SNAKESUNLIMITED
By Jason Hood
Blackheaded Python Care and Breeding
Caging- Blackheads grow to large destructive creatures in the cage. Branches and other cage decorations need to be well secured. Substrate should account for their burrowing habits and not be abrasive if they choose to burrow. For adults I prefer 6ft Vision cages with 60w-75w heat lights in a 6" dome and a UV bulb. While many people do not think snakes need UV there have been multiple studies that show they certainly use it. For gravid females I add a second heat bulb in a 6" dome to aid in egg development. Babies are housed in shoe box racks and yearlings are moved up to sweater boxes before 4ft visions and finally 6ft vision cages.
Breeding- The actual breeding portion of blackhead reproduction is pretty simple, they are eager and willing to do that part for you for about half the year. The part that seems to make the difference in success is reducing temps. Like with everything on this page, this is just my method and what I find success with. I am a bit odd in that I don't do a formal brumation. I allow nighttime temperature drops into the 50's but during the day the heat lights come back on and I do actually feed though at reduced rates and sizes. The ambient temp in the room is in the mid to high 60's with the cages near the window getting some of the Chicago winter chill. My animals will spend time in the cold even while the heat is on. Another important factor is the size of the females. I don't attempt breeding until the females are 4-5 years old and they are at least 7ft. The other important factor is the female needs to have jumped from the long thin juvi body type to the heavier body type where they are about the size of a one litter soda bottle. The killer for breeding age females is obesity. Fat females do not do well and the eggs do not hatch well.
Incubation- Once you get eggs, you will have these giant eggs that are quite fragile. Your number one killer is water, then moisture, and finally humidity. To make it more fun, if they are too dry they will die too. I do not have a humidity gauge in my incubator or egg boxes so I can't give you a number but I can give you a look. You want dry eggs and a dry box that gets a little humidity build up near the bottom. I use medium snap top boxes from rubbermade with an inch and a half to two inches of perlite. I then place deli cups in the perlite as spacers and on top of those I put a light diffuser grating so that the perlite has about a half inch gap between the diffuser panel and the perlite. The eggs go on top of that and I can usually get about 6 eggs per box though some years only 4 will fit. The temp is set at 87.7 with a night drop down to 85. The night drop is probably not needed but I think they would go through that in the wild and it has worked for me for the past few years.
For the next 60 some odd days I go through the daily or every other day chore of checking the eggs. I open the boxes and look for excess humidity and check the eggs to see if they are deflating. If they deflate in the first 2-3 weeks I add extra water to the egg boxes, if the boxes sweat every day I add dry perlite. After day 45 or so I do not worry about deflation of the eggs as long as it is not severe. With the above described method I have hatched near 100% of the eggs.

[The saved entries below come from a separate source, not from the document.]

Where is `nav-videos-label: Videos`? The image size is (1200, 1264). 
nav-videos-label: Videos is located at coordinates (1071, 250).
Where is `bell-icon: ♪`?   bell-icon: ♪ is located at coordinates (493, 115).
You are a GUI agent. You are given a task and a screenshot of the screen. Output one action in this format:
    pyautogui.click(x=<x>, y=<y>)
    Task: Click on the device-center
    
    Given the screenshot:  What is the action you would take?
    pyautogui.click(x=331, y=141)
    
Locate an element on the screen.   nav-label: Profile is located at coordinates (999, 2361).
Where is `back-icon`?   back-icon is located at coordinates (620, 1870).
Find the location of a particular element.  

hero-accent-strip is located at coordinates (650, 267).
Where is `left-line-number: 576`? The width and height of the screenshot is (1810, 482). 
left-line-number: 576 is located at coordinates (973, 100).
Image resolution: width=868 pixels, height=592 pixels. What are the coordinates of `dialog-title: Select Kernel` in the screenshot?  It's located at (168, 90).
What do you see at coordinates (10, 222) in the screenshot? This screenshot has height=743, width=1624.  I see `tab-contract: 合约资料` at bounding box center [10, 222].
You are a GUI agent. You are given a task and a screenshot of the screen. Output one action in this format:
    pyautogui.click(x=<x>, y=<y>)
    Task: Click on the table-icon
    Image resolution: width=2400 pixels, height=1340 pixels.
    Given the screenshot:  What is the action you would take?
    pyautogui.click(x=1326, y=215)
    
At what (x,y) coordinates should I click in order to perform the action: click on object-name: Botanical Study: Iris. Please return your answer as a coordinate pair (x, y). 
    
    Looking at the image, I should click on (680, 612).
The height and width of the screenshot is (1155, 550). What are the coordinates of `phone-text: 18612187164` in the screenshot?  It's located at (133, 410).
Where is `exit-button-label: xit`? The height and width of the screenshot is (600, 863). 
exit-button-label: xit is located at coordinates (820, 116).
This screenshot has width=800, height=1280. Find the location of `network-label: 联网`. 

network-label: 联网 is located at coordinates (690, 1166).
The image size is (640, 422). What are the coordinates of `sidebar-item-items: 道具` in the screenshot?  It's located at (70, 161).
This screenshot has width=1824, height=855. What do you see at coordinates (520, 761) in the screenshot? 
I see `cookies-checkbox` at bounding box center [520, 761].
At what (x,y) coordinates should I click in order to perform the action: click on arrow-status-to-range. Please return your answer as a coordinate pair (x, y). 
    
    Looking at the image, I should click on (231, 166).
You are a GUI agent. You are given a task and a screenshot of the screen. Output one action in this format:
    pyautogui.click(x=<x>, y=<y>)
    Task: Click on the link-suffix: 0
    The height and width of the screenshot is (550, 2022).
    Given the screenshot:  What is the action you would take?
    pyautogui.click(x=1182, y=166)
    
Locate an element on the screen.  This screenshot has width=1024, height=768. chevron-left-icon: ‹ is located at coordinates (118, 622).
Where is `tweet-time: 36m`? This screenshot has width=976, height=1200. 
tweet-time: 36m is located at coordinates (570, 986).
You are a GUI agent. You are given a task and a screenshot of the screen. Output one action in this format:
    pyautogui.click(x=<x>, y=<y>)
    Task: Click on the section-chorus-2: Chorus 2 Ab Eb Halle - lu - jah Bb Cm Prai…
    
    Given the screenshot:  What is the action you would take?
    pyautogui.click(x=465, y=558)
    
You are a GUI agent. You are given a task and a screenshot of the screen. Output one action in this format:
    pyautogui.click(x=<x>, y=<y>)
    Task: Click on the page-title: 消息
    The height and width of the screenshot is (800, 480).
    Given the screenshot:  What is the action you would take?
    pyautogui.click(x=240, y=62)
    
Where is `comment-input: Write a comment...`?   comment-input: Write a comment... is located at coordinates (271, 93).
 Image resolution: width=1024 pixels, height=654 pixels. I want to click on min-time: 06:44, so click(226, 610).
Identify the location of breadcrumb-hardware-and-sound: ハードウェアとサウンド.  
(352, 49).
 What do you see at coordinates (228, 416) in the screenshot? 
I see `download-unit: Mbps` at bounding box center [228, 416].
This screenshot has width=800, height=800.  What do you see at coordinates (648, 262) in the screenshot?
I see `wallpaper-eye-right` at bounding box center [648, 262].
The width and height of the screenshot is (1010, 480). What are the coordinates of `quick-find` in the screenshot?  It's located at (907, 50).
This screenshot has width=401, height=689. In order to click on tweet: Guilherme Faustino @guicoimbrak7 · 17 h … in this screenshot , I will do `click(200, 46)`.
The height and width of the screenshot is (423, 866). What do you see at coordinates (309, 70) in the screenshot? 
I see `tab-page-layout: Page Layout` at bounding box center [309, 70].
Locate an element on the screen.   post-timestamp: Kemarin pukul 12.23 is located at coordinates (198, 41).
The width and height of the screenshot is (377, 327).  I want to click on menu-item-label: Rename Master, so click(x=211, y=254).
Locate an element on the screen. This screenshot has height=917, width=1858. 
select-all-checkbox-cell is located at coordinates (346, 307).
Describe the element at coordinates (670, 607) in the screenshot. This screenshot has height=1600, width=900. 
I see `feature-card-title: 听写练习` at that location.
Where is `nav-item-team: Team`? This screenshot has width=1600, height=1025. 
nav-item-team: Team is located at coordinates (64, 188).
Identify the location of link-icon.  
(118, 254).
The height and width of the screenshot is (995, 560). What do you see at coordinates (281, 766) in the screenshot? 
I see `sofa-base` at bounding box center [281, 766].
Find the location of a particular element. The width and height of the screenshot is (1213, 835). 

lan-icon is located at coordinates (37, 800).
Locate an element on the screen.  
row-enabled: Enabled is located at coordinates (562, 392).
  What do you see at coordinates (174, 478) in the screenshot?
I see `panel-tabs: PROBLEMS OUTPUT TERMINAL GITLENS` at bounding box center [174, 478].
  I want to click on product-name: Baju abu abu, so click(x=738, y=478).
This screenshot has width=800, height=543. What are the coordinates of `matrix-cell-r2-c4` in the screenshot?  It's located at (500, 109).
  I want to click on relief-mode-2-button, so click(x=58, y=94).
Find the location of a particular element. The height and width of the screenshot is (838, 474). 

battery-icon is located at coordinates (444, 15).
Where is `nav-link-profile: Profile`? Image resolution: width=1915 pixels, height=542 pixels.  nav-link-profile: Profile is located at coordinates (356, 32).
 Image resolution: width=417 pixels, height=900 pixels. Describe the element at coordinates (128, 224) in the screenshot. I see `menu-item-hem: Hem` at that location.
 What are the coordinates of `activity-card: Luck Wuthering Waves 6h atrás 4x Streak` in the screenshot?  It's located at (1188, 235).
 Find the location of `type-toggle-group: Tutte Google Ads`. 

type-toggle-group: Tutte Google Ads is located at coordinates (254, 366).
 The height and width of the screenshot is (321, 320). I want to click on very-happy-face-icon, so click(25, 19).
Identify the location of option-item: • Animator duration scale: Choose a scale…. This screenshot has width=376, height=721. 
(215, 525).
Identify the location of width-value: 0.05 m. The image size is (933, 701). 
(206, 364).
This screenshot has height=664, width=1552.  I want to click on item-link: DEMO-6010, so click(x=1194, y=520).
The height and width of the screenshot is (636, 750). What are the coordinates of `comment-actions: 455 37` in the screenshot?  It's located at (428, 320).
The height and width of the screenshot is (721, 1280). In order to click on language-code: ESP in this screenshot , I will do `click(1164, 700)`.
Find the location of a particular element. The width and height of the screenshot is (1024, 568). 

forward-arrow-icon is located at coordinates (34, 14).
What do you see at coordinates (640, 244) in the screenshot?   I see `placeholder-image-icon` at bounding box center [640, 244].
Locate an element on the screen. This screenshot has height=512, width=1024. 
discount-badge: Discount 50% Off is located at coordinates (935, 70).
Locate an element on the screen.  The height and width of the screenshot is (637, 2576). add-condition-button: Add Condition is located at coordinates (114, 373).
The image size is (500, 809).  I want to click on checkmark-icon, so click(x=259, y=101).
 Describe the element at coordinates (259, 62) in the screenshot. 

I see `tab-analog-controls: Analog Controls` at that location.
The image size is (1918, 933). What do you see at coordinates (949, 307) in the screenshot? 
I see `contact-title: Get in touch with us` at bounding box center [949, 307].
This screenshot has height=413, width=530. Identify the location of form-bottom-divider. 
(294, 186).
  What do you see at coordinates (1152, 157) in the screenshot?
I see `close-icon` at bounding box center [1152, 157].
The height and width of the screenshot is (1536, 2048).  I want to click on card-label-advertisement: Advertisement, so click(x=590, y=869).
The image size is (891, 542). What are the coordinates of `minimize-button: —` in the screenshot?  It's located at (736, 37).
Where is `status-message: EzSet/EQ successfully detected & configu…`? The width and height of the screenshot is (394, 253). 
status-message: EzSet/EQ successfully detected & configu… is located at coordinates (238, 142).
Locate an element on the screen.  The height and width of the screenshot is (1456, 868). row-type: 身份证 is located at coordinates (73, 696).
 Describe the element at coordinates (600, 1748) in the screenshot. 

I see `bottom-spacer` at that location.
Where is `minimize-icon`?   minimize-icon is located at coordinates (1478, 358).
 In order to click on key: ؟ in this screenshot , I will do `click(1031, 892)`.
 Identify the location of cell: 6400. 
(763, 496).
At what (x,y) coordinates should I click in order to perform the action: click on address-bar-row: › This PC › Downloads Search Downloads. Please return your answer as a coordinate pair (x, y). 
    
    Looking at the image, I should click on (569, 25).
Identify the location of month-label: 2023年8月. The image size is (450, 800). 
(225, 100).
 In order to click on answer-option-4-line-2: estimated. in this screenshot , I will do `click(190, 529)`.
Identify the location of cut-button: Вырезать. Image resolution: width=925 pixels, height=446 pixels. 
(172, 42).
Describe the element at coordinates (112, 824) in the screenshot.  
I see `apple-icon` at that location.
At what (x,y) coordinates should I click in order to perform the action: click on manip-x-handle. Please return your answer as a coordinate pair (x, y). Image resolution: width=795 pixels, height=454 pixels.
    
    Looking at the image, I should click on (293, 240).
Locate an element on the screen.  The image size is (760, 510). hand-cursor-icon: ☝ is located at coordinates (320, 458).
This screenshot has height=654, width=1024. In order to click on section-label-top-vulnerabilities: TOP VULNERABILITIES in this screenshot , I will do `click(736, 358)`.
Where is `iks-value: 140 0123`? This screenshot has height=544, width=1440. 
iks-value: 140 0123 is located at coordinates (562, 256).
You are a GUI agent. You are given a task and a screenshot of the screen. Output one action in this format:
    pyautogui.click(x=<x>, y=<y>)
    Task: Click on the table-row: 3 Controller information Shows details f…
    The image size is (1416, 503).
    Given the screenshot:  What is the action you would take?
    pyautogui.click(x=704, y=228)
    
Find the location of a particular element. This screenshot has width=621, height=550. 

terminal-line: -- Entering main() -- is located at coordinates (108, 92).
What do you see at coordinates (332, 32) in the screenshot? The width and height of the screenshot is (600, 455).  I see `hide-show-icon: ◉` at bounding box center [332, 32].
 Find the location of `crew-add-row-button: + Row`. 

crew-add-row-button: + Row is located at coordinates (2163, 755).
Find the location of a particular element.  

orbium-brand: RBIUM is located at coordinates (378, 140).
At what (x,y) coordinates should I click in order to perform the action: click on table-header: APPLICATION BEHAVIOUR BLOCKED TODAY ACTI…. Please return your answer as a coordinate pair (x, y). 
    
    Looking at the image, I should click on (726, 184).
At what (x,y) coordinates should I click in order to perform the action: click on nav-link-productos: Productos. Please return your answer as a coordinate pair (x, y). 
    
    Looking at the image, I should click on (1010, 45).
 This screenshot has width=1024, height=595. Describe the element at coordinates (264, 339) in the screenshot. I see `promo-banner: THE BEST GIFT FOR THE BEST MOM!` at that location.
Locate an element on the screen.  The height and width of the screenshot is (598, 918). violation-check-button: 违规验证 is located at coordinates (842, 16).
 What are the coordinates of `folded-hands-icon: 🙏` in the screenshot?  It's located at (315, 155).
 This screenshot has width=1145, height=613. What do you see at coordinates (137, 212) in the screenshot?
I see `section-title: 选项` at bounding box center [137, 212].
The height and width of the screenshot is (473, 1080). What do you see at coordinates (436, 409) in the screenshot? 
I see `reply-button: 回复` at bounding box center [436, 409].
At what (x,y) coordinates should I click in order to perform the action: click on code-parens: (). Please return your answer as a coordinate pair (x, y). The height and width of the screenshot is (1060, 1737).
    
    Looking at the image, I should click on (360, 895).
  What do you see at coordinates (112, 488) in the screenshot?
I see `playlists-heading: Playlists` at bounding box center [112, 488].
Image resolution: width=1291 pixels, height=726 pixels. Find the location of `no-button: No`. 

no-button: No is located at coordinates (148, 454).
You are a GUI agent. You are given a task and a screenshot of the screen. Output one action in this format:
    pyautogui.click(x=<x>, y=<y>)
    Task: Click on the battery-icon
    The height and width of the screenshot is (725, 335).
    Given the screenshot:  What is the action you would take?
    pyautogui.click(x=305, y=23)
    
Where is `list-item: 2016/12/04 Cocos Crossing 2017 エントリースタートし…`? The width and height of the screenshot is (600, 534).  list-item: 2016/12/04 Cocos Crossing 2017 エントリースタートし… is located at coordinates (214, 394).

Babies- Well babies can be a nightmare, I don't let them leave my hands until they have had 5-6 natural feedings. When they first hatch they have huge bellies full of yolk and I don't even try to feed them until the first month has passed. The first feeding and all consecutive attempts are basically the same. I offer a day old quail chick, a fuzzy mouse, a hopper mouse and a rat pink in various places around the cage. After the first two feedings fail (they usually do) I begin assist feeding one of the food items while leaving the rest in the cage. I take the chosen food item and place it in the mouth so that the item is all the way into the back of the throat. I then press the jaws together and pull pack to set the teeth into the item and then I put the snake back in the drawer and close it. All of this takes about 30 seconds. After 4 attempts I give up and leave all food items in until the following day. If the snake eats the assisted item it will sometimes eat one or more other items and that is the sign that you are on your way. At some point the baby will take all offered food items on it's own and you are off to the races because they usually never stop eating at that point. Unfortunately I have never caught them starting to eat so I do not know which item triggers their feeding so I still offer all items. I have noticed that day old quail are easier to assist feed and the babies seem more likely to take them than anything else. If you find some trick I would be happy to try it. Tease and live feeding as well as scenting with various prey items has not worked for me so far but I am always trying new things.